At 14, I started going through male puberty. That’s when other people became aware that something was up with Naomi – especially my parents. I wasn’t able to talk to them, or anyone, about this. Despite presenting as female, I had normal male hormones. It meant my voice broke and I started developing facial hair, while everybody else around me at my girls’ school was talking about getting their period and wearing their first bras. I felt like an alien. Small children would stare and point out my moustache, and classmates asked me if I was growing a beard. I think adults assumed I had a hormone problem like PCOS. I sometimes wondered this myself.

My feelings were ambivalent. On the one hand, I didn’t have an issue with my body on a personal level, but on the other, on a societal level, it was causing me a lot of difficulty in life. I busied myself shaving my legs and shaving my face, trying to fit in better.

My medical nightmare

Although I didn’t want to go, my mother dragged me to the GP because I wasn’t growing breasts or starting my periods. The GP’s attitude was, ‘Some people go through puberty slower.’ I’m not sure how they he explained away the broken voice. Eventually, my mother bullied the GP into getting me a referral to the Royal Free Hospital. That was bad – the beginning of my medical nightmare. Thanks to the fierce, almost obsessive modesty in that community, being repeatedly stripped and examined by strangers was really unfamiliar and traumatic to me. Worse, I had this constant feeling of ‘they’re trying to figure out what kind of freak I am’.

My parents made it worse by imposing their Charedi cultural sensitivities onto the doctors. They weren’t allowed to be blunt and frank and talk about what normal male or female reproductive systems looked like to me. My parents thought I wouldn’t know what a penis looked like, or what a prostate was. So, all I really got out of it was the fear that, once they’d discovered what kind of freak I was, then they were going to cut me up so that I was less of a freak.

That’s pretty much exactly what happened. After being shunted from clinic to clinic, I ended up at UCLH, where everyone with a DSD ends up. I felt helpless and threw a tantrum when they tried to do a blood test. The doctors thought I had a needle phobia and got a psychologist to talk to me, but the needle wasn’t the problem – it was what I feared they’d do to me when they got the test results. So I took a needle from the supply and pricked my finger to make a point.

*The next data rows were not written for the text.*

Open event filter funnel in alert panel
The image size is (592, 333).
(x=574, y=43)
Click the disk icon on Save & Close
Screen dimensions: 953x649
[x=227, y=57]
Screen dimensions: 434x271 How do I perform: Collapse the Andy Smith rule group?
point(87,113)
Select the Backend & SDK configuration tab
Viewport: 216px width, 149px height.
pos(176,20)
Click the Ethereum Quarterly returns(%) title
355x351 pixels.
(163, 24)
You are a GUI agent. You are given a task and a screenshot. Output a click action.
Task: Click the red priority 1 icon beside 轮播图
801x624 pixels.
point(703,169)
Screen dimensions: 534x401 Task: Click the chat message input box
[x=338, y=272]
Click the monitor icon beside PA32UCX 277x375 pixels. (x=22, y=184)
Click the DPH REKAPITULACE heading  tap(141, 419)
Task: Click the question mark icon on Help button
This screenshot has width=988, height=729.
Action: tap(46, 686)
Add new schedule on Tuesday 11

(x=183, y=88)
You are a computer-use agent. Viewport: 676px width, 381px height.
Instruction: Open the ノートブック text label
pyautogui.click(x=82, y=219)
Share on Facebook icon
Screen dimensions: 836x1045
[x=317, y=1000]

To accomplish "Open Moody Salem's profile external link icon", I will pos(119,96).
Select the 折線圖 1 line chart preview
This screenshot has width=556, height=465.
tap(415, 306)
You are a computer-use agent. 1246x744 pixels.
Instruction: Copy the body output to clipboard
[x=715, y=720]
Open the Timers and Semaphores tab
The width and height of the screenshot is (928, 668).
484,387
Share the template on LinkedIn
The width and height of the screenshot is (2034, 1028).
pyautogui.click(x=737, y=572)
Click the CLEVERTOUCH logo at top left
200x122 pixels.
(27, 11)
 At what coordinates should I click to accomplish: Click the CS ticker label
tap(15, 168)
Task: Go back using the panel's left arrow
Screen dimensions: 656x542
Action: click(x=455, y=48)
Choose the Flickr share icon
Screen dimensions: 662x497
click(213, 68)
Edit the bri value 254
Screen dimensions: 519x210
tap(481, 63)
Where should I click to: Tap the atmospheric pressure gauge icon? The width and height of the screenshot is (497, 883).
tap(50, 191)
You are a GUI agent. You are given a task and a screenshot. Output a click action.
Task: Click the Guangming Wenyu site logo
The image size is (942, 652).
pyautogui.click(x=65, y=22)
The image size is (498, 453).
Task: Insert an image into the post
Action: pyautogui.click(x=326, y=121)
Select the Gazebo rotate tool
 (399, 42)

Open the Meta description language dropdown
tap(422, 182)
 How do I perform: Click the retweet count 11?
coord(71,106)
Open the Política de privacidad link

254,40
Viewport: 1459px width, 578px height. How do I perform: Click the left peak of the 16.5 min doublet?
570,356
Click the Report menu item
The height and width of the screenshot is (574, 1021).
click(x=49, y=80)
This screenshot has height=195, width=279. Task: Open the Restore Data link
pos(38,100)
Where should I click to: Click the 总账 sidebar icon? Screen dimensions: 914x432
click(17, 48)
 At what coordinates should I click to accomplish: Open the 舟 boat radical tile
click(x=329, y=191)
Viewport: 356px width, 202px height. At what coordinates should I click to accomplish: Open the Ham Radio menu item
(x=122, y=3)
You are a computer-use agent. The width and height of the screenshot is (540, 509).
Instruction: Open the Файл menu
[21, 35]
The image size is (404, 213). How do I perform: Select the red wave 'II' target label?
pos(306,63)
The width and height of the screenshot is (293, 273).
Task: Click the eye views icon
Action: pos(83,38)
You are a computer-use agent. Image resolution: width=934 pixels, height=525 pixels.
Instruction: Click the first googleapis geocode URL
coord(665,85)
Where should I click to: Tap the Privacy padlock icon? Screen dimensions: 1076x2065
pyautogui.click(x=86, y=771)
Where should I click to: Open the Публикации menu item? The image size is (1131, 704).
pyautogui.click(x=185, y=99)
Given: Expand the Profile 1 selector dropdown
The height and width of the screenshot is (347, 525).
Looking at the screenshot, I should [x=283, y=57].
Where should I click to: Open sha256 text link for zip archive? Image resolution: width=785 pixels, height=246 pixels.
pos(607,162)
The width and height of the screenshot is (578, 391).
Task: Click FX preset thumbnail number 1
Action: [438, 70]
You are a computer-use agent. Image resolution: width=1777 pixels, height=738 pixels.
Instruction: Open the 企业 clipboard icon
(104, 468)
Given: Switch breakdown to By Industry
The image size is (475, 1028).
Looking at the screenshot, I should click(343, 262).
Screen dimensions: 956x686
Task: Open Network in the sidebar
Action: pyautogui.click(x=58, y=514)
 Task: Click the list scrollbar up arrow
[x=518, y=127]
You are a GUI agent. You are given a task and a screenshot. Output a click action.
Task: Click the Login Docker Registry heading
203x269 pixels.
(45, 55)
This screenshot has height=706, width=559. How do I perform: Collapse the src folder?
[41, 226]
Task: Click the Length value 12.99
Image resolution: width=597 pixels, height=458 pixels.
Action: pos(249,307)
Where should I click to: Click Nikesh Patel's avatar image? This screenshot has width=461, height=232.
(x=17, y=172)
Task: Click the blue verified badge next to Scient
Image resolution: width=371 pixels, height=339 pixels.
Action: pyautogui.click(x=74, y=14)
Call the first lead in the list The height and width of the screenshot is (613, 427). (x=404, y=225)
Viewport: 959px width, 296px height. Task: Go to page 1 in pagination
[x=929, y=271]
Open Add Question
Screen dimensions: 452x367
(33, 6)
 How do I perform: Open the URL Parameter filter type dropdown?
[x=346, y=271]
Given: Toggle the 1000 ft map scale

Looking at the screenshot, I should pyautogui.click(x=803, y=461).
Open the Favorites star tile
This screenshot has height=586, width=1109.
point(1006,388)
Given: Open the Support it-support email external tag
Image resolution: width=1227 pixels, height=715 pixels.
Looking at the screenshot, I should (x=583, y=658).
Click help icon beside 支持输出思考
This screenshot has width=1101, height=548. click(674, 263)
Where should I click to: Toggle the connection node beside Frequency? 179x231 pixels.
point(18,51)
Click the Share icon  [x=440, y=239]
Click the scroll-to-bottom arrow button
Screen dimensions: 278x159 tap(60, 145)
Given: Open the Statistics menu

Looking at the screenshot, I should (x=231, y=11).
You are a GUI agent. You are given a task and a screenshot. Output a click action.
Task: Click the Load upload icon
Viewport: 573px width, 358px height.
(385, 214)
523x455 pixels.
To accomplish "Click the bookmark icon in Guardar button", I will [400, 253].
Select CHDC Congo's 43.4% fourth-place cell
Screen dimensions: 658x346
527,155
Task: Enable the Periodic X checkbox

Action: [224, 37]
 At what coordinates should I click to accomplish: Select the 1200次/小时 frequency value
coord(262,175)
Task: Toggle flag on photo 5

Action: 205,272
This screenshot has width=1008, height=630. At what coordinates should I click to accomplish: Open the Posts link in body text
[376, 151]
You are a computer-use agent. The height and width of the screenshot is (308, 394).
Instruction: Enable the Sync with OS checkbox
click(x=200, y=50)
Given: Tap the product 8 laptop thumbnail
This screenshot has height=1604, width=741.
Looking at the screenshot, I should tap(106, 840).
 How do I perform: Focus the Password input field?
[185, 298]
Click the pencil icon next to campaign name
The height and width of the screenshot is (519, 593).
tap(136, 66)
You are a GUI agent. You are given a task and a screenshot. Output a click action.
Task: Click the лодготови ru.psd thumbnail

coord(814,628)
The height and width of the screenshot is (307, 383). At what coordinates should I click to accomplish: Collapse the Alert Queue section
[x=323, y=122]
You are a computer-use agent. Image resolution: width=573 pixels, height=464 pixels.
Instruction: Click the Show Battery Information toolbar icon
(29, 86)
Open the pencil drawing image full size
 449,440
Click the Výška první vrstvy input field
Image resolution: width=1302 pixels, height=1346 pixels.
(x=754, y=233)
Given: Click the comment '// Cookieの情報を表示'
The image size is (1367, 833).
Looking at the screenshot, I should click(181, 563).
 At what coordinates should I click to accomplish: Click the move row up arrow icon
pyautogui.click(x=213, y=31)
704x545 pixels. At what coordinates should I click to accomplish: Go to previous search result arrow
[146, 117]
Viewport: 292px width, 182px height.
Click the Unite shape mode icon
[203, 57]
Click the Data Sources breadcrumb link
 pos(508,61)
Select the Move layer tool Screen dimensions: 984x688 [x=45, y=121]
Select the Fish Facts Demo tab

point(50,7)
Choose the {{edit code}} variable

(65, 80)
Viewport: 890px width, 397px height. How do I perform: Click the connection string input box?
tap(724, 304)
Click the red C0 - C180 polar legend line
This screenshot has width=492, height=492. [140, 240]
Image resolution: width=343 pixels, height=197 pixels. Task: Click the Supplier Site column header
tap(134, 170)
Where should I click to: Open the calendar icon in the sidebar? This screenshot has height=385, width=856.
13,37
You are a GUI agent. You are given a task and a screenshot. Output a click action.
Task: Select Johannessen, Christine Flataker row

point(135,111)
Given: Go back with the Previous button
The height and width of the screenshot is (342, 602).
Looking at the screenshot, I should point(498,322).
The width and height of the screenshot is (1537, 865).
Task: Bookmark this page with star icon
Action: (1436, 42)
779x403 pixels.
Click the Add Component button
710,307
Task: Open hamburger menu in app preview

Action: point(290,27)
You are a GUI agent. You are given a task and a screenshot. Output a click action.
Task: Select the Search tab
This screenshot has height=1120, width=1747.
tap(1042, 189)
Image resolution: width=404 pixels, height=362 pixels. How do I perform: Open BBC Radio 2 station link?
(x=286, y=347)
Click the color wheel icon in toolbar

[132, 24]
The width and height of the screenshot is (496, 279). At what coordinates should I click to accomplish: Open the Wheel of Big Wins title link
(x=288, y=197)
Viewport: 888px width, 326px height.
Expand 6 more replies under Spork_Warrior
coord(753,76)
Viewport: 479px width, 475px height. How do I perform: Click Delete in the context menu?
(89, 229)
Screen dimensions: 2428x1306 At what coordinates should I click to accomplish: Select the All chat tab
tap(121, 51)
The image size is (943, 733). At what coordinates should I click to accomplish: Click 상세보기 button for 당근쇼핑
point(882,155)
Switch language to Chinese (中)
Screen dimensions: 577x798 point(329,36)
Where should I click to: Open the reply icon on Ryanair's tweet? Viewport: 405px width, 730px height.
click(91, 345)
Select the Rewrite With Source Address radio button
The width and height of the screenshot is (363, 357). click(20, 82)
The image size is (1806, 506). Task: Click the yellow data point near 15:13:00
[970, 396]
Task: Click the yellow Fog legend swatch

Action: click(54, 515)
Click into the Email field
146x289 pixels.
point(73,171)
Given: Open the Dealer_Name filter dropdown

But I was powerless to stop the process. First the doctors put me on puberty blockers to stop me going through male puberty, then started me on oestrogen. And, at 15, they gave me an orchiectomy – they removed my testicles, castrated me, so I no longer made male hormones. By that point I was passive, just crying all the time. The party line was there was a cancer risk, but preemptive surgery of currently healthy organs is not usually the response to that. I don’t know how serious the risk was, or how necessary immediate surgery was. But I do know that I didn’t really feel like I had a choice. I think there was also an element of discomfort with my gender, with someone who had the ‘wrong kind of body’ – a social aspect to why surgery was the default option.

I have two very strong memories of expressing the question: why can’t you just let me grow into a man? One of the doctors essentially said, well, because you don’t have all the features normally associated with being a man. And my father said something to the effect of, do you want us to be known as the family with a girl who turned into a boy?